I plan to write a few adventures (maybe 5 Room Dungeons) that will take place here, leading up to The Lost Imperial City.

Cheka Man
May 15, 2011, 8:38
0xp

I look forward to voting on this.

EchoMirage
May 15, 2011, 12:36
0xp

The Githalti and the Lheans need to be expanded, of course - while they may keep to themselves, the intrepid PCs will no doubt pester them, and the GM needs to be prepared.

EchoMirage
May 19, 2011, 2:40
0xp

I thought on this a little: the Elves could be manipulative bastards. Just consider it: you have limited resources, limited space, and all those humans and orcs breed like rabbits.
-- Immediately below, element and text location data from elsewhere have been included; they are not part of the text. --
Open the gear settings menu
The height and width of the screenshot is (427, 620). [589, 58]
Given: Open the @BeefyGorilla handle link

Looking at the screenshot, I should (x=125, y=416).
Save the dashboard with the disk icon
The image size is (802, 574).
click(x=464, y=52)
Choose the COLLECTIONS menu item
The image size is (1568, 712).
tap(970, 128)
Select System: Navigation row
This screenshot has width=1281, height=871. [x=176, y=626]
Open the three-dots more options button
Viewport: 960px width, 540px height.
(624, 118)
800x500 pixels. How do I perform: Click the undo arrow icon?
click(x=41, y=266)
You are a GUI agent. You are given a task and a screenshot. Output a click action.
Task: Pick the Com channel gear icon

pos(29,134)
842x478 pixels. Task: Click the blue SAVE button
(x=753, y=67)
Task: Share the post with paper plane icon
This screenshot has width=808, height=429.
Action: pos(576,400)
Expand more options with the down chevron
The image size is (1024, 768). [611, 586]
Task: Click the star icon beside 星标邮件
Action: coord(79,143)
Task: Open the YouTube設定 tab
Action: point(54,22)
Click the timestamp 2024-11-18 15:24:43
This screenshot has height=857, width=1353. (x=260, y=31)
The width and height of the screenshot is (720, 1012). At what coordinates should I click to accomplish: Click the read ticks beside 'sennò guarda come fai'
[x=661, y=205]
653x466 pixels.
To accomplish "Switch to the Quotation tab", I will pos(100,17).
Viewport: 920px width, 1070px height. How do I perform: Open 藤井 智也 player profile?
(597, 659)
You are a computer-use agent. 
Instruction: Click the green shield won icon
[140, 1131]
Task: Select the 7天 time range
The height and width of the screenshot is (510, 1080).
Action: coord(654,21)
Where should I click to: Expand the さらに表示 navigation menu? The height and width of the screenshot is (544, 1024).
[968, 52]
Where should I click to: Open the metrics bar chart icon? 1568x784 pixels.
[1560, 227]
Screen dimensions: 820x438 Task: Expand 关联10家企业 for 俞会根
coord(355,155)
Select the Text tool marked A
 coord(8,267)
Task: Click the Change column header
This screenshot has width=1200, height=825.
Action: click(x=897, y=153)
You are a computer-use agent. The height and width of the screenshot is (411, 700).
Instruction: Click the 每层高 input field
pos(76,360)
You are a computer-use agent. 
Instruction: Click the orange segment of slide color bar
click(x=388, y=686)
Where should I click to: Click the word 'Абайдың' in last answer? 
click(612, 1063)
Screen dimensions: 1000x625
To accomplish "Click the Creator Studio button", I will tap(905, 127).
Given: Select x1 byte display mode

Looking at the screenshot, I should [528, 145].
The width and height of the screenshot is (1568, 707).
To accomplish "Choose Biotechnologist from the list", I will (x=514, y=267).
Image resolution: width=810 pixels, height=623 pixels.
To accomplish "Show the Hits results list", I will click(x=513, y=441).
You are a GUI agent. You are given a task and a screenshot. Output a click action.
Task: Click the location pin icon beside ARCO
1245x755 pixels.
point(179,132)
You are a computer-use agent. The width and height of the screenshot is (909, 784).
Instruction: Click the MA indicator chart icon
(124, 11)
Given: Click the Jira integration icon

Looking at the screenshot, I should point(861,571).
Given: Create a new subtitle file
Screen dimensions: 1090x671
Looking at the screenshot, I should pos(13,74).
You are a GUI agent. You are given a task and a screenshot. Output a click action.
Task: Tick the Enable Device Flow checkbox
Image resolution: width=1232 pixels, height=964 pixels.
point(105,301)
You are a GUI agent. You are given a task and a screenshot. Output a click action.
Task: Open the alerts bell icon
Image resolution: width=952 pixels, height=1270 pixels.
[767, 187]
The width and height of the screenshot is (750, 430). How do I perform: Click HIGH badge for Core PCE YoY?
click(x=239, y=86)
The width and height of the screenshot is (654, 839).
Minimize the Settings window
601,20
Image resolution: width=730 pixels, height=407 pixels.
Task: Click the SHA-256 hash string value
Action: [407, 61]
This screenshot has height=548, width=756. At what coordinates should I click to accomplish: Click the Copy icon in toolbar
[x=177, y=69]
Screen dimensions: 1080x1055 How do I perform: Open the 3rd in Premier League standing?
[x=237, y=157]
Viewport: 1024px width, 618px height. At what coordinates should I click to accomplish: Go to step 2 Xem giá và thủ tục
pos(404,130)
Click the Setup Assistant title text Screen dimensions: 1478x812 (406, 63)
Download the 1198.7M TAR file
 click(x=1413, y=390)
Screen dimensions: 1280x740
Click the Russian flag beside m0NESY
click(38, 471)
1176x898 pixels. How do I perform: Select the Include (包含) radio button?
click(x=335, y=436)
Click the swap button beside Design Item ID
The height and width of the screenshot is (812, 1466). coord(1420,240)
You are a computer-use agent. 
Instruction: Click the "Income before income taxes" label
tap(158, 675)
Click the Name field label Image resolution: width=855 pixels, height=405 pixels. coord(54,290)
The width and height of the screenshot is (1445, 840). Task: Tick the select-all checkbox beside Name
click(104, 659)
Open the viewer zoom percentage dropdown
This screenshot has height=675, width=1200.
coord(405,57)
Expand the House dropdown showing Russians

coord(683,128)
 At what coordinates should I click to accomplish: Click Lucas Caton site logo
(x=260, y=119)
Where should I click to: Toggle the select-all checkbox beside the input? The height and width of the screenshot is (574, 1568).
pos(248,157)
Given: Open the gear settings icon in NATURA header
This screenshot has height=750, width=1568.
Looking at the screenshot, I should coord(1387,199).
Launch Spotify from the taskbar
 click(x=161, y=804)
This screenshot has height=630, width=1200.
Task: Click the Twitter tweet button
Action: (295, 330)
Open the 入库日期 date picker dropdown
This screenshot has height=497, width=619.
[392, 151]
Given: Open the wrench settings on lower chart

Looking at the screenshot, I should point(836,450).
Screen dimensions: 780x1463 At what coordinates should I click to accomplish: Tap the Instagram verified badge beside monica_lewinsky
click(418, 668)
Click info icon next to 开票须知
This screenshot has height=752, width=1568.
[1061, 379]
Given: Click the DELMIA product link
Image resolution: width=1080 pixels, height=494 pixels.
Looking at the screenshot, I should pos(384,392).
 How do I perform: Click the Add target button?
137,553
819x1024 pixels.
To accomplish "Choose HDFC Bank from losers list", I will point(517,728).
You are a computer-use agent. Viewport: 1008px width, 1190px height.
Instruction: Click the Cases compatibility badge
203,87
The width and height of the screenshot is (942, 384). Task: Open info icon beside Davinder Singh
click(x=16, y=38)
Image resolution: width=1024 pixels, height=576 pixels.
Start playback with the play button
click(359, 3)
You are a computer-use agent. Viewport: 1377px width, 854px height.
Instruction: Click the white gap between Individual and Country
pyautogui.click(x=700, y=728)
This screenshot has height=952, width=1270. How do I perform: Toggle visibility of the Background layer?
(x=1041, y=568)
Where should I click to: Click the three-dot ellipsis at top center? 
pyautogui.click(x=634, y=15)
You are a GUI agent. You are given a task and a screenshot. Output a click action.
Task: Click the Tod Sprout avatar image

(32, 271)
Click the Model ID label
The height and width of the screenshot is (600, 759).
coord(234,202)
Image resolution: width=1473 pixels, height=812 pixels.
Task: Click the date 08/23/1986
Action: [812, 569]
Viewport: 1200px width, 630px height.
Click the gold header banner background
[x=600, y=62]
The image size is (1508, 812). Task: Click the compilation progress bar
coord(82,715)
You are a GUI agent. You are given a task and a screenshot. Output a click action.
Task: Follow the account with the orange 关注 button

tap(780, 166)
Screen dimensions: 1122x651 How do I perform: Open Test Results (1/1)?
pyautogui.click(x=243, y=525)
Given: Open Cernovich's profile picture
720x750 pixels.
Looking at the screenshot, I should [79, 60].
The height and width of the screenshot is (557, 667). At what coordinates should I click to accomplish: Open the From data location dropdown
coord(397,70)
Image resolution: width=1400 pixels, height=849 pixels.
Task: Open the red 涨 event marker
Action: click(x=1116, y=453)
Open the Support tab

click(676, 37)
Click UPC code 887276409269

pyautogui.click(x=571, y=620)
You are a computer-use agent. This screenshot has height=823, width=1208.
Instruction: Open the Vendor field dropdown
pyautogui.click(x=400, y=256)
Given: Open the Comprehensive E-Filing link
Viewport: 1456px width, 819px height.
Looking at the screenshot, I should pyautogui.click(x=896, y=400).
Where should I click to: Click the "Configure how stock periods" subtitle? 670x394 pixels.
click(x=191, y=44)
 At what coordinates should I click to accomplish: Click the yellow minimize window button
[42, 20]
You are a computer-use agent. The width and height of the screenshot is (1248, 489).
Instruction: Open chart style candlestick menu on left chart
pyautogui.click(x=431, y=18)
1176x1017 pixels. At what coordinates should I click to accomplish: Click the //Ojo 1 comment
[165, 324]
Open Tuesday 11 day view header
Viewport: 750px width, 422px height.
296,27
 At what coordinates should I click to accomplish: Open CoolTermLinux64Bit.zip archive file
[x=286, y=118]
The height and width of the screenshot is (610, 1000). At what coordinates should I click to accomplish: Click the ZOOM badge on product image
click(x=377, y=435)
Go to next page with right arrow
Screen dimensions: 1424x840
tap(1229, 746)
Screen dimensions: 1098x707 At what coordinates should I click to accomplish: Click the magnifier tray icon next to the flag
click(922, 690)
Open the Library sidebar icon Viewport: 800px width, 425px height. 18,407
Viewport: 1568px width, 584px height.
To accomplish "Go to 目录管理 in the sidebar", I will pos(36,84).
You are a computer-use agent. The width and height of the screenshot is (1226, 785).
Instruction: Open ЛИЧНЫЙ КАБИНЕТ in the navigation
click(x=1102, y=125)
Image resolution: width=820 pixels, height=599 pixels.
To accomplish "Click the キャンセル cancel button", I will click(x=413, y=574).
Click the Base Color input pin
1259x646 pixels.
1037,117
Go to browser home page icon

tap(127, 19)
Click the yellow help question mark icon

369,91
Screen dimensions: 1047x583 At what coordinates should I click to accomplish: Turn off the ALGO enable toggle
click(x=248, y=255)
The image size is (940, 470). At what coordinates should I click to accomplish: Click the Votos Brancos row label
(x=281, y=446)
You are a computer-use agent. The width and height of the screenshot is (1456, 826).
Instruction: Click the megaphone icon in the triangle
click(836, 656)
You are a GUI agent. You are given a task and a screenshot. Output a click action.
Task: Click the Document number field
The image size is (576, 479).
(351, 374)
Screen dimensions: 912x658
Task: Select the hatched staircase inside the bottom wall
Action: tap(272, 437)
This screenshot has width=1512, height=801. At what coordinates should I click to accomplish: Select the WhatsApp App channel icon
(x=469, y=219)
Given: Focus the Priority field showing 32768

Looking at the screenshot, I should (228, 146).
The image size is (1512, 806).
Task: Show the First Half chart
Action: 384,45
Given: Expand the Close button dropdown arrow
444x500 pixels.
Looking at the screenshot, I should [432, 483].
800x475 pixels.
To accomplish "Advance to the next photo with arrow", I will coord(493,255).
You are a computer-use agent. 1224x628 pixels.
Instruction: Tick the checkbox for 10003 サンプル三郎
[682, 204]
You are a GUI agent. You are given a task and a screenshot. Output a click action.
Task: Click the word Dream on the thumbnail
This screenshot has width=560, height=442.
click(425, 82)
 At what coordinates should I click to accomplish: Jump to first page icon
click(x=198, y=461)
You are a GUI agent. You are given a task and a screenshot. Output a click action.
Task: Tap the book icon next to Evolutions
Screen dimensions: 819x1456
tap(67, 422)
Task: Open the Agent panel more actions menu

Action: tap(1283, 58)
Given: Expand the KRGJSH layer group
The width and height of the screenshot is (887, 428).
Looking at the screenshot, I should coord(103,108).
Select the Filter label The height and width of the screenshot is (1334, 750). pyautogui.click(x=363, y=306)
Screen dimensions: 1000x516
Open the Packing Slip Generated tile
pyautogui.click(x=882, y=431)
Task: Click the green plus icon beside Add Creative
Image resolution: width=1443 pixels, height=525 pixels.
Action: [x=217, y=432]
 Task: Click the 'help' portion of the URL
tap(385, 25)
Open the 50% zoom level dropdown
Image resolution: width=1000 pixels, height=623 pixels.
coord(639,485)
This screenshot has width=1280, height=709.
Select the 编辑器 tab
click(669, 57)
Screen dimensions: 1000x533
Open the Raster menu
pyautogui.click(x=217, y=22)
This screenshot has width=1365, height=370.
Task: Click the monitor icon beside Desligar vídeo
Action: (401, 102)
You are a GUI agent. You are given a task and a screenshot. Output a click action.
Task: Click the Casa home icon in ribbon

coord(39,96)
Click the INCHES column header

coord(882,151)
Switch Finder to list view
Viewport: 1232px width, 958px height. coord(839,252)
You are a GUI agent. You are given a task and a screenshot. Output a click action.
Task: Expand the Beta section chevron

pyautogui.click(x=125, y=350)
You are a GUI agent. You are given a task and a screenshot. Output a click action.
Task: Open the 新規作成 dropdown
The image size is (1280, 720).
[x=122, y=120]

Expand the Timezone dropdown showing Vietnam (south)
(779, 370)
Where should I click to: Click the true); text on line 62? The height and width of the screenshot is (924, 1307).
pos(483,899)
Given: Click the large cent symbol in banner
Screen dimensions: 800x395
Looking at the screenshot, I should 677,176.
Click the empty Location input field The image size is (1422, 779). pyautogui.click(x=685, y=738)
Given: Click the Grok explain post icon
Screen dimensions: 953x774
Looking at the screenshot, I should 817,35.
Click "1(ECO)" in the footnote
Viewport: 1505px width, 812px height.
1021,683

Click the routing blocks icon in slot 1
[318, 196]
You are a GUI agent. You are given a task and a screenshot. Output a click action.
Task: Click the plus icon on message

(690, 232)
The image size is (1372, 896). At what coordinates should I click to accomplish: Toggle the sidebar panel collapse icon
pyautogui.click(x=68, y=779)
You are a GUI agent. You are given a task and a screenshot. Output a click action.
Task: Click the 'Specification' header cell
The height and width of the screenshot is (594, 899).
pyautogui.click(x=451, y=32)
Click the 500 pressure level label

The only thing that keeps them from fillingg every space is that they kill each other constantly.

What if they stopped?

With a little encouragement, they are prone to go bashing each other again. With elven guile and sorcery, this is all but child's play.

So, the elves play the factions off againt each other, to draw attention away from their secluded homeland.

They may even acknowledge that some humans have potential, and lure them away, giving rise to all the myths about faeries abducting children.